The peloton is not taking any chances in its return to racing this week at the Vuelta a Burgos.
Or, at least, it’s trying to limit the collective risk as much as it can while racing during the coronavirus pandemic.
Race officials confirmed Wednesday that three UAE-Emirates riders who did not start the second stage at the five-day Burgos tour returned negative COVID-19 controls in follow-up tests. That comes a day after Israel Start-Up Nation pulled two riders from the race who also had been in close contact with someone else who had tested positive for COVID-19.
Before Wednesday’s start, the team removed Sebastian Molano, Cristian Muñoz and Carmilo Ardila from the race after all three had been in close contact with someone else who had tested positive. Team officials confirmed to VeloNews that the trio, before they traveled to Burgos, had been spending time with another cyclist in their training group in Pamplona, Spain, who later revealed a positive test Monday.
Once the team heard about a possible link, they didn’t hesitate to the pull the riders in a precautionary move.
“We all have to take that responsibility in the peloton,” UAE-Emirates sport director Neil Stephens told VeloNews. “We have to work hard so that the sport goes ahead, and we’ve got to do our little bit as well. We had three guys who we had to pull this morning, just in case, and even though they were negative, we wanted to respect the rules.”
And just like what happened with the Israel Start-Up Nation riders Tuesday, the follow-up controls returned negative.
The hiccups reveal just how tricky conditions will be in the coming weeks and months as the peloton tries to race in the midst of fast-changing conditions across Europe.
Everyone is watching the Burgos tour closely to see things go. This weekend, the men’s WorldTour calendar resumes with Strade Bianche, and next week France and Poland will see the first major stage races.

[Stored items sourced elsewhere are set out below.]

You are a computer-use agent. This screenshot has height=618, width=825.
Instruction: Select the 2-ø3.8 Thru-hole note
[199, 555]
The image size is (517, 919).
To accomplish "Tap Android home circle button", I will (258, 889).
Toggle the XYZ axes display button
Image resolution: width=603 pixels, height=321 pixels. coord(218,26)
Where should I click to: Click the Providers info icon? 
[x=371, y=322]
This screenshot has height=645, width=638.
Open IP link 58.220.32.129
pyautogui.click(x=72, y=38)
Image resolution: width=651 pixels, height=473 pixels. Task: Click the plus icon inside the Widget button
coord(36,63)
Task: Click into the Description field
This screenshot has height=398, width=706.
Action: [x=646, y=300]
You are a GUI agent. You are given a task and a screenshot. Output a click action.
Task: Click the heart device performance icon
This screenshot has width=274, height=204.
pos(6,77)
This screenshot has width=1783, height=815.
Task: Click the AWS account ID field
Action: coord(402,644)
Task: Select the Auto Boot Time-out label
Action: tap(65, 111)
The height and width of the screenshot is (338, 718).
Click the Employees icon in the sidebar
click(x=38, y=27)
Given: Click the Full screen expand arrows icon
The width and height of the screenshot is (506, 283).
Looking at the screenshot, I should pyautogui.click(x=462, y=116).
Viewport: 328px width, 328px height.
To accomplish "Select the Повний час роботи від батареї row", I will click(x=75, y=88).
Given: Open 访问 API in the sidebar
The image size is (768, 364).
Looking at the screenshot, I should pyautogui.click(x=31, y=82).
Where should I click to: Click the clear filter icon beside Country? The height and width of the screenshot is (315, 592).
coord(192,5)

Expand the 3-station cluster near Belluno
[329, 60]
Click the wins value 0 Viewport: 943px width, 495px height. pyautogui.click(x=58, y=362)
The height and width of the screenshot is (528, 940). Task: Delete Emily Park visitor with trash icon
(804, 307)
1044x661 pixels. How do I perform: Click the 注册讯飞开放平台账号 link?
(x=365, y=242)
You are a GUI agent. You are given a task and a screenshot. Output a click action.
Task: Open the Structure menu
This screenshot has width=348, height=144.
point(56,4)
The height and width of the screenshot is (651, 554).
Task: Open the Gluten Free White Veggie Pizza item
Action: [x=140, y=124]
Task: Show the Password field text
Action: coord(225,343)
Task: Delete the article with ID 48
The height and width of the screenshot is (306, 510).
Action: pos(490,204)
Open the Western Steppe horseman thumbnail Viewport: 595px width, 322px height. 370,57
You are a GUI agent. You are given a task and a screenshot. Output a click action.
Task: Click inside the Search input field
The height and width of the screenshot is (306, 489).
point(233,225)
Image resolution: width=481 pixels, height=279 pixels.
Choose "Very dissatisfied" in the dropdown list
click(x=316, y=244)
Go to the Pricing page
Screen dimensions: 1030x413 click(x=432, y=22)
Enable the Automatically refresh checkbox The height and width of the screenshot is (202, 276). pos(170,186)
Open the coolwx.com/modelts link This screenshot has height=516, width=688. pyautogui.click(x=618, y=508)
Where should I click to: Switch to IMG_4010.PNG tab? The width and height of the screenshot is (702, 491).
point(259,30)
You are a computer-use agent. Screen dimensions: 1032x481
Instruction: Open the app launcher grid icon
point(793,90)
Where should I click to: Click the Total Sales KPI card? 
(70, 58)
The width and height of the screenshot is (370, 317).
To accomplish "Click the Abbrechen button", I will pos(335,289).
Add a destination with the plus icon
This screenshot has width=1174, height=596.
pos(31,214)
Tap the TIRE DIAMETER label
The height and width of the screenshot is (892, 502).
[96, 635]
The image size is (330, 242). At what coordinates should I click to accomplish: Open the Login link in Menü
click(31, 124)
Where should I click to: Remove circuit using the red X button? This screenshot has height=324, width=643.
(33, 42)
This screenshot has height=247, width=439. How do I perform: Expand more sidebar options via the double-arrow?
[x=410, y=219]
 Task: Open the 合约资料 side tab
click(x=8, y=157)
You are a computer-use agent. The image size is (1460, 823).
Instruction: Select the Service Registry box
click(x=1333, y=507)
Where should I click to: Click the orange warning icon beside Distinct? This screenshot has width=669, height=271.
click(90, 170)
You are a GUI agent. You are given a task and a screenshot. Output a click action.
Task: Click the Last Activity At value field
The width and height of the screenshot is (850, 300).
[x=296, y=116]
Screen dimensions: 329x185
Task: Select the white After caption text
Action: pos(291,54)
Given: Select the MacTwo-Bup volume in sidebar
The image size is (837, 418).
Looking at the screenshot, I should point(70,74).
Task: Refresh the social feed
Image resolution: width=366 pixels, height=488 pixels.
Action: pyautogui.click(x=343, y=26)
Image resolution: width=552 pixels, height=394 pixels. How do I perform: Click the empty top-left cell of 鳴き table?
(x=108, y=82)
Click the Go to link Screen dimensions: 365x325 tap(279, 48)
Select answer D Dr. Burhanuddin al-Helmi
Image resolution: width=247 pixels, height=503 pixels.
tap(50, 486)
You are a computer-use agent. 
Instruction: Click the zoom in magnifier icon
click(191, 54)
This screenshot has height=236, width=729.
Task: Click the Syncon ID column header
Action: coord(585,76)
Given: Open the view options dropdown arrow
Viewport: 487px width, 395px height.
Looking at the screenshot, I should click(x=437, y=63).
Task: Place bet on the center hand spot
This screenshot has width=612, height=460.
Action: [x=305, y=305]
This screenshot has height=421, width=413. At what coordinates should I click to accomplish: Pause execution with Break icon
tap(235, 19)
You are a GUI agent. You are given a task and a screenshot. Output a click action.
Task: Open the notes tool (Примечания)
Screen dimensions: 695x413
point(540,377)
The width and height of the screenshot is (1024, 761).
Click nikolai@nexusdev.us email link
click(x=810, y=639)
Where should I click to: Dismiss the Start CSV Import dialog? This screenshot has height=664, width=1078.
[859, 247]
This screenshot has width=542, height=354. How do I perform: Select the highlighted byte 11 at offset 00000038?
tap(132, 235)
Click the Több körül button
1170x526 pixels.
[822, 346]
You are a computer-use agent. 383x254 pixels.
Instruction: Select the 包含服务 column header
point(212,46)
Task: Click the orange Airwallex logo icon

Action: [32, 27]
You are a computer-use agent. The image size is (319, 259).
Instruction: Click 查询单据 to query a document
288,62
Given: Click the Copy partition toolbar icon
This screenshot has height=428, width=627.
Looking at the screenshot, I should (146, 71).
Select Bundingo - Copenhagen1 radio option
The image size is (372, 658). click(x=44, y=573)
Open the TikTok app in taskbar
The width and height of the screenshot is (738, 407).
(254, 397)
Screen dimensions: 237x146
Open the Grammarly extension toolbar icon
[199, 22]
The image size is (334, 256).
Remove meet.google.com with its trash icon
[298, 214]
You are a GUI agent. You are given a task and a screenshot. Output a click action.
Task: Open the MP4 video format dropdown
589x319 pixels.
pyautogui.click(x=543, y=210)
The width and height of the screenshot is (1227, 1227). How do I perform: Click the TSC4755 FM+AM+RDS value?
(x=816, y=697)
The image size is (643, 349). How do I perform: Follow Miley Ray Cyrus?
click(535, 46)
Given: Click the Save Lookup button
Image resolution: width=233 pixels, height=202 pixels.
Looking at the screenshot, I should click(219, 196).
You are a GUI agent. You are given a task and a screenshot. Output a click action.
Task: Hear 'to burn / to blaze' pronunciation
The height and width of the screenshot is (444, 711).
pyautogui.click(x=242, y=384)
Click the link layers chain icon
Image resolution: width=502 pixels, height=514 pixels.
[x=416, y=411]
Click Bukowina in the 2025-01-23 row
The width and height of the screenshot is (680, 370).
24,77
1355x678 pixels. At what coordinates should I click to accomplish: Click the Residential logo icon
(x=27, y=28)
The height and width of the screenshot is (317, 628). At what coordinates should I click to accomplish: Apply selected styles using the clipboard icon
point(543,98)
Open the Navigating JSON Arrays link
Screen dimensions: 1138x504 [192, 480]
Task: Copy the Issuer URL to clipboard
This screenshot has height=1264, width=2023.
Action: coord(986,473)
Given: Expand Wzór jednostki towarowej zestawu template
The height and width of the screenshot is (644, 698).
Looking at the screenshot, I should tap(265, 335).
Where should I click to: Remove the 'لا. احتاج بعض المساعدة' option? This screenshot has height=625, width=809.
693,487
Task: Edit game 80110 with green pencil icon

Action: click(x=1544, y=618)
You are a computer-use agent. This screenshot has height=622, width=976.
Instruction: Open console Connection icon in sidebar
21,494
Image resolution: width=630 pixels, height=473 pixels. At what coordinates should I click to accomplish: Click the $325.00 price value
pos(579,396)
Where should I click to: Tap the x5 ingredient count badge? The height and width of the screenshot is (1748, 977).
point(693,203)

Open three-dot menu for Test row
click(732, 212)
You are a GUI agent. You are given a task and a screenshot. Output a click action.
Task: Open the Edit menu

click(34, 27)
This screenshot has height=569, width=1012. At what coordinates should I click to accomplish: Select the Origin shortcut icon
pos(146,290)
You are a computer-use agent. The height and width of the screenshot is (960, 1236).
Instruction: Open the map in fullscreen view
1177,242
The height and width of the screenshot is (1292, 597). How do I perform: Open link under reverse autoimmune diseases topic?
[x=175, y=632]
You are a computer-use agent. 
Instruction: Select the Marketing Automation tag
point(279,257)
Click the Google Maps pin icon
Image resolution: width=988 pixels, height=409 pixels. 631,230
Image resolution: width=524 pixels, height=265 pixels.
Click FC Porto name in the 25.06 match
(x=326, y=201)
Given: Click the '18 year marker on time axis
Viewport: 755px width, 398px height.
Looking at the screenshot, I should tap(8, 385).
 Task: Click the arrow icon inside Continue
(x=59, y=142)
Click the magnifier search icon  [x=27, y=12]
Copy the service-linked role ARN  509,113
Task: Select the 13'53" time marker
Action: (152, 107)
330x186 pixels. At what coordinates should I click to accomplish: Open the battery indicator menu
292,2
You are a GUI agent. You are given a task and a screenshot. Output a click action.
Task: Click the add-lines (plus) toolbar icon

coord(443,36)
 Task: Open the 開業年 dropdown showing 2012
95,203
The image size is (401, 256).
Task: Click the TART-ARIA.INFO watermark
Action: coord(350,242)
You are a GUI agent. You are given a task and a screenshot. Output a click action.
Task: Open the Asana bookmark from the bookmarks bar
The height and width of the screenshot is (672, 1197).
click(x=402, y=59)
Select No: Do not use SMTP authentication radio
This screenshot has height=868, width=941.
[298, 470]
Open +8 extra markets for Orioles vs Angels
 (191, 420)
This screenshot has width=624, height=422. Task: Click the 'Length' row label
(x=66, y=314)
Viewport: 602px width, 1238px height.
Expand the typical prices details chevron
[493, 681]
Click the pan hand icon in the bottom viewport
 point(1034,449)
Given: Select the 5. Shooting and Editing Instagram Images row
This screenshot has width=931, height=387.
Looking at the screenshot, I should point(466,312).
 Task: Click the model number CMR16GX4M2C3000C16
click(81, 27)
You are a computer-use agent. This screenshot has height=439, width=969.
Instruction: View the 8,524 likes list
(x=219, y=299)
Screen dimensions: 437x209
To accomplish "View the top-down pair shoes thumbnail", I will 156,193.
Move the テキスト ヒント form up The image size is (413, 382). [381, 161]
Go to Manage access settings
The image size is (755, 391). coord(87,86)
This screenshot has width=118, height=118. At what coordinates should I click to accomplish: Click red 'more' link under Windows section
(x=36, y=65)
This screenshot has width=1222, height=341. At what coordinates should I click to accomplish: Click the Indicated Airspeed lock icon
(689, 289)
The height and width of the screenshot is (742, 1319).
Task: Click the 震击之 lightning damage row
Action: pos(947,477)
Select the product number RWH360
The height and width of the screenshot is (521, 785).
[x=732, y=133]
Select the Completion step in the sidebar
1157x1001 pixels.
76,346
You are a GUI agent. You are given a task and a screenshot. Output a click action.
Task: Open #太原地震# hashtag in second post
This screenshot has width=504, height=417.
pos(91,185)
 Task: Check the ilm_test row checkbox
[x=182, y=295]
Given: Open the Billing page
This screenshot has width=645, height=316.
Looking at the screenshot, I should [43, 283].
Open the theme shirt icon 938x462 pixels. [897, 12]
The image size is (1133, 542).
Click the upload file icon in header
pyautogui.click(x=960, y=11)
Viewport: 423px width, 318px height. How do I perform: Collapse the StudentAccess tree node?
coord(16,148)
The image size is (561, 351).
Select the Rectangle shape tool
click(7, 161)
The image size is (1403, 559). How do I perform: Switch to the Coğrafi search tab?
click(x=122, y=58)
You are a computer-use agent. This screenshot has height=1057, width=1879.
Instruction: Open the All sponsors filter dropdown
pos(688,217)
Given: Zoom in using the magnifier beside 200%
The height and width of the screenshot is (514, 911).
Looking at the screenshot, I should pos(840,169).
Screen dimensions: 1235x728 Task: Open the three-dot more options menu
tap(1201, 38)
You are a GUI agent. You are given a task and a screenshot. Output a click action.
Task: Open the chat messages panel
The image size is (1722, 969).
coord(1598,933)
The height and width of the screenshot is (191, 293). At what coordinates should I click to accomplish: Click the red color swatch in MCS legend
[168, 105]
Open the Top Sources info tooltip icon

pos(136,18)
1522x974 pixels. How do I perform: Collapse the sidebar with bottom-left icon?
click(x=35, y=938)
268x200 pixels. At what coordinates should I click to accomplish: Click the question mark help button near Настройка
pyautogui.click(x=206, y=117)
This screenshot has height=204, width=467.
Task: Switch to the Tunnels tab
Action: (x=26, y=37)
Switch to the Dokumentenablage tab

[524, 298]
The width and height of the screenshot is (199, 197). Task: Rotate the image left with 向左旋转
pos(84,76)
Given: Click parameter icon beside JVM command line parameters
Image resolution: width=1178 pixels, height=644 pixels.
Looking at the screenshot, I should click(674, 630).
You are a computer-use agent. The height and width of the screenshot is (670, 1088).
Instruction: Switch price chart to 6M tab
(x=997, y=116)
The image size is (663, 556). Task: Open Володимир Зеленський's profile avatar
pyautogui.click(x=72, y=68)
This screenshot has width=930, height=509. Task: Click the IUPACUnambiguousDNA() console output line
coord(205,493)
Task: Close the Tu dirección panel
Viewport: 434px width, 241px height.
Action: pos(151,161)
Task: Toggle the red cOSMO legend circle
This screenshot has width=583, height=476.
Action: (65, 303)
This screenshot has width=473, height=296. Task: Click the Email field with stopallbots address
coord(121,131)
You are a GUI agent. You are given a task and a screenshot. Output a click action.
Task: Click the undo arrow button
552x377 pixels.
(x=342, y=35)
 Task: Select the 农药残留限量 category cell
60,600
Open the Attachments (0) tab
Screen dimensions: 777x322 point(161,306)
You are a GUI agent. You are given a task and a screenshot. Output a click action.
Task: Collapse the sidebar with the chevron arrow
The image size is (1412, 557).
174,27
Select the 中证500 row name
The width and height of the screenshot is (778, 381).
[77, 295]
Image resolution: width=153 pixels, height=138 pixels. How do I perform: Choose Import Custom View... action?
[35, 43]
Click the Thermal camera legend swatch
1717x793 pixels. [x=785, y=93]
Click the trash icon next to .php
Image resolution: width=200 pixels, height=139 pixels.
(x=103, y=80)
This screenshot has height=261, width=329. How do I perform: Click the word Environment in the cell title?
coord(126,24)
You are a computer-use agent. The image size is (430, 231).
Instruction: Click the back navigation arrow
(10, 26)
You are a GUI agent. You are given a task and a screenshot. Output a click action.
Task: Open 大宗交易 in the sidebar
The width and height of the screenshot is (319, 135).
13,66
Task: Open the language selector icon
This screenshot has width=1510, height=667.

Everyone expects to see what’s happening this week in Spain, to play out similarly in the upcoming races.
“We’re all on a learning curve with this situation,” Stephens said. “It’s been a chaotic period for everyone, but if we all make the right decisions, we should be able to see some great racing this season. That’s what we had to do today. Tomorrow it might be another team.”
All riders who started the Vuelta a Burgos on Tuesday had to provide proof that they were negative on COVID-19 controls taken at least 72 hours before the race started. The two Israel Start-Up Nation riders as well as the three UAE-Emirates riders who were later removed from the race were all negative ahead of the start, and negative again on the follow-up controls.
Missing three teammates in Wednesday’s stage meant that eventual winner Fernando Gaviria had to freewheel his way through the bunch sprint.
“I would have liked to have had my teammates, especially Molano, who is an important pilot for me in the sprints,” Gavaria said. “It was more important that the team did not take any risks, and so we made the decision to pull them out of the race. The victory today was more with the legs and luck.”
Gaviria is one of the top pros who came down with COVID-19, after he tested positive and spent time in a hospital in February during one of the early outbreaks of the coronavirus during the UAE Tour.